*** RECORDS PROVIDED ***
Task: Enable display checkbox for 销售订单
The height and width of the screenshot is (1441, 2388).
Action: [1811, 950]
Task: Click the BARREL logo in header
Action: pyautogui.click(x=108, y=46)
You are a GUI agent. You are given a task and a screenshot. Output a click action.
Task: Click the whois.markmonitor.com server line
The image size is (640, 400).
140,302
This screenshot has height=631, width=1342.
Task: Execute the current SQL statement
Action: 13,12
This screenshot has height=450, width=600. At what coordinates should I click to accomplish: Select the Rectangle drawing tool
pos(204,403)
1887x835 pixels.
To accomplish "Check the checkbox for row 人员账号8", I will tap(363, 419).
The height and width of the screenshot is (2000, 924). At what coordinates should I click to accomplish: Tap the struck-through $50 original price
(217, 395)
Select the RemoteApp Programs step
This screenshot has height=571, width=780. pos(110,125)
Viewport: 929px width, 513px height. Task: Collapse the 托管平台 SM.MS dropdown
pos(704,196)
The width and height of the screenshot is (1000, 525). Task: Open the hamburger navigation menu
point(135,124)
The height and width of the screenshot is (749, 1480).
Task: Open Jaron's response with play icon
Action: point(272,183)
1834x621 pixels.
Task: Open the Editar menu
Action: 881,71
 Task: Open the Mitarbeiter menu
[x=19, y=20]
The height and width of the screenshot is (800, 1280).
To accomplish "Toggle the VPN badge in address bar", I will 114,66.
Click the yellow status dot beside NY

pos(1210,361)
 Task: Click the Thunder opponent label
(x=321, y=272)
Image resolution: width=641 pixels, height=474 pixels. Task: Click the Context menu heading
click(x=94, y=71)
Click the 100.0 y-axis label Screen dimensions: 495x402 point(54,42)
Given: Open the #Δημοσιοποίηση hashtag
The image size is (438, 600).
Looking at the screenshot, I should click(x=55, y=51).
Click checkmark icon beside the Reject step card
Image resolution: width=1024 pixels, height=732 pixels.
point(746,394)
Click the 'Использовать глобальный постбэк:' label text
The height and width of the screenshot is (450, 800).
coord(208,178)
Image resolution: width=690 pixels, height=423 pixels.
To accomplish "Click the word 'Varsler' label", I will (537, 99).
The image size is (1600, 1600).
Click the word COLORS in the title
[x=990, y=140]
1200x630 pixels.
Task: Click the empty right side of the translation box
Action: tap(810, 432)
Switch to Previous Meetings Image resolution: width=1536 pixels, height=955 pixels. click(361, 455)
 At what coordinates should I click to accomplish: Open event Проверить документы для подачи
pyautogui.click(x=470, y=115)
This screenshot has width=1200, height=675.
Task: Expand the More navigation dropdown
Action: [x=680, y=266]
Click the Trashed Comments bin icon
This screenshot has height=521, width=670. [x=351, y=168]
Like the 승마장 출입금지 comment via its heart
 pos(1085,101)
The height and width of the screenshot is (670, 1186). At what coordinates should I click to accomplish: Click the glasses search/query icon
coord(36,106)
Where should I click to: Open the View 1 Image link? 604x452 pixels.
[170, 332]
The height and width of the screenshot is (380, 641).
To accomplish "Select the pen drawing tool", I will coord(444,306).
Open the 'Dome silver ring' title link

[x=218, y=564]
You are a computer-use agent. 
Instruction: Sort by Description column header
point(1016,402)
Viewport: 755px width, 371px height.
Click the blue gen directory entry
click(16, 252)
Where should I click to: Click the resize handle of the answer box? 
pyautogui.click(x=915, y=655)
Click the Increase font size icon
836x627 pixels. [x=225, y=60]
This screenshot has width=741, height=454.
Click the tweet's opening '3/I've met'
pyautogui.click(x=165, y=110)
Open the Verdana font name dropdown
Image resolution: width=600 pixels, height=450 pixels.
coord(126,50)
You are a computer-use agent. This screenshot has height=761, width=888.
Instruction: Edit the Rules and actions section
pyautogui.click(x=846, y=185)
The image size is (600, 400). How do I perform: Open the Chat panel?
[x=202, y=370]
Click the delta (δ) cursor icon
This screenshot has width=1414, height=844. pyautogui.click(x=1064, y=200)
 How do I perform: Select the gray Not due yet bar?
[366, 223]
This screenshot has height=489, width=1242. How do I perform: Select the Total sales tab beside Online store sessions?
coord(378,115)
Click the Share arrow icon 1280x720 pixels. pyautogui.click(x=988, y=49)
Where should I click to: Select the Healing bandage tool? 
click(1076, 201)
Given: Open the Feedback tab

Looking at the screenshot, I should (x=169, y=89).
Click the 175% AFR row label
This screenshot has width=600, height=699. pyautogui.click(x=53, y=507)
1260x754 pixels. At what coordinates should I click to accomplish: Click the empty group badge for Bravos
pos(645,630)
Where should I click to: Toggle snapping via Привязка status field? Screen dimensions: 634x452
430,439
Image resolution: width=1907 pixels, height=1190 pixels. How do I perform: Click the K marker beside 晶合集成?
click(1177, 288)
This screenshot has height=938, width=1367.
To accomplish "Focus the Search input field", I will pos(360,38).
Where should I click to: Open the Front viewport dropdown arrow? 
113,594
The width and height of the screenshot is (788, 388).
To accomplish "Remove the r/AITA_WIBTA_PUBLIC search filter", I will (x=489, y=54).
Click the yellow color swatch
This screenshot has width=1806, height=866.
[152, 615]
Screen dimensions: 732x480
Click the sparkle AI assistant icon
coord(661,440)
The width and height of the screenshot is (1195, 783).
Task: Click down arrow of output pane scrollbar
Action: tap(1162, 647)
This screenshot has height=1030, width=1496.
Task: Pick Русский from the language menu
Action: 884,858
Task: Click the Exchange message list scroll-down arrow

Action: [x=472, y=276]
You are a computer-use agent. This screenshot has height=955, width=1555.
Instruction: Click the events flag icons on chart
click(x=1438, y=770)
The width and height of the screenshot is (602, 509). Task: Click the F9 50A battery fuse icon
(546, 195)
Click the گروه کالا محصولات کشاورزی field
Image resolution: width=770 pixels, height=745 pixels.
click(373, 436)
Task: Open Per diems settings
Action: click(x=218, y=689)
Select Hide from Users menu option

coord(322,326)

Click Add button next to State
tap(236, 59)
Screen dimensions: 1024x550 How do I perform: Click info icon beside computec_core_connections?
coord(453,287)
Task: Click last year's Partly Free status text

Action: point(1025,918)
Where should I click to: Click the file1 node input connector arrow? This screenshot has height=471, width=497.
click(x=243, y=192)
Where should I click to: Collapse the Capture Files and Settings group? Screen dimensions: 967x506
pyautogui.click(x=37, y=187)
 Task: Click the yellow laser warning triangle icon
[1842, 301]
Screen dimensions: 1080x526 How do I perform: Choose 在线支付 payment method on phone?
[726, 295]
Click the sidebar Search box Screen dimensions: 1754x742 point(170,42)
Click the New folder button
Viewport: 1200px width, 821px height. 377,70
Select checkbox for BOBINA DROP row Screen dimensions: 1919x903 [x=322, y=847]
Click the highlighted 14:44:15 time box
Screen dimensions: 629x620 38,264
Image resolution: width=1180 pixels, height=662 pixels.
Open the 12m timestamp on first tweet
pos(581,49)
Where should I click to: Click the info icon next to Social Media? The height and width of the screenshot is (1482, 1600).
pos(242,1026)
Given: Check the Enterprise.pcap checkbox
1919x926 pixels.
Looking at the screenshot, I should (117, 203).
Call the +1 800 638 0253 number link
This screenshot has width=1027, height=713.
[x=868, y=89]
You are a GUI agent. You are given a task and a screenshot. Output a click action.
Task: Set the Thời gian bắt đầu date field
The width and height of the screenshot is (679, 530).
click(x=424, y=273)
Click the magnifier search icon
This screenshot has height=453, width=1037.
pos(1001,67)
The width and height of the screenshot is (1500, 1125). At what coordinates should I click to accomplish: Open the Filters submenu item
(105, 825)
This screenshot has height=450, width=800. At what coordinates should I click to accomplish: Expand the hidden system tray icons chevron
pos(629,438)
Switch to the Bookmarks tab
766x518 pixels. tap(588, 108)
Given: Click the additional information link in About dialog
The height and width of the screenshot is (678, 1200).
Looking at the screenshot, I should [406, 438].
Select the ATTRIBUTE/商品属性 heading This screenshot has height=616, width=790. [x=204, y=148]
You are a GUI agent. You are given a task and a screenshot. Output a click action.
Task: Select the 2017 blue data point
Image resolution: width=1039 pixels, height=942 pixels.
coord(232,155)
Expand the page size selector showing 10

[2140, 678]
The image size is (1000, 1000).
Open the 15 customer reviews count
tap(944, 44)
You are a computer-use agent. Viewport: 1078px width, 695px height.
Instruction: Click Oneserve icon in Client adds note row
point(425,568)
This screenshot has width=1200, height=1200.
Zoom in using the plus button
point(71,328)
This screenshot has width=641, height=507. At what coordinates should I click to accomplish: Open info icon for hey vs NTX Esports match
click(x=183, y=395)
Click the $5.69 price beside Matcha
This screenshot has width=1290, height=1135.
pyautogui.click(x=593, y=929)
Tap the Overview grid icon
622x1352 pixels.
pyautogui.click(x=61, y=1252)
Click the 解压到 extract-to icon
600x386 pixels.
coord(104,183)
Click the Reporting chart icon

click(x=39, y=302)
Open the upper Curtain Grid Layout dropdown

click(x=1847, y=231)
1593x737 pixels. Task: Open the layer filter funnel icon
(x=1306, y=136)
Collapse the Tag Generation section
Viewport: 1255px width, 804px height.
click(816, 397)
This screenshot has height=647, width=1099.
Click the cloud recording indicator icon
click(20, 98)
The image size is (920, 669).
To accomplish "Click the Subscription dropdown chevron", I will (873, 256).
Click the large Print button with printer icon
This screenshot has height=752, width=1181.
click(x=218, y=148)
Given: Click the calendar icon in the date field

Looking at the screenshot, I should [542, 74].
*** End of RECORDS PROVIDED ***
- WORK TO BE COMPLETED -
In the entries above, locate every line with the word "computer" and copy it.

- OUTPUT FOR THIS EXERCISE -
You are a computer-use agent. 
You are a computer-use agent. This screenshot has height=761, width=888.
You are a computer-use agent. This screenshot has height=955, width=1555.
You are a computer-use agent. Viewport: 1078px width, 695px height.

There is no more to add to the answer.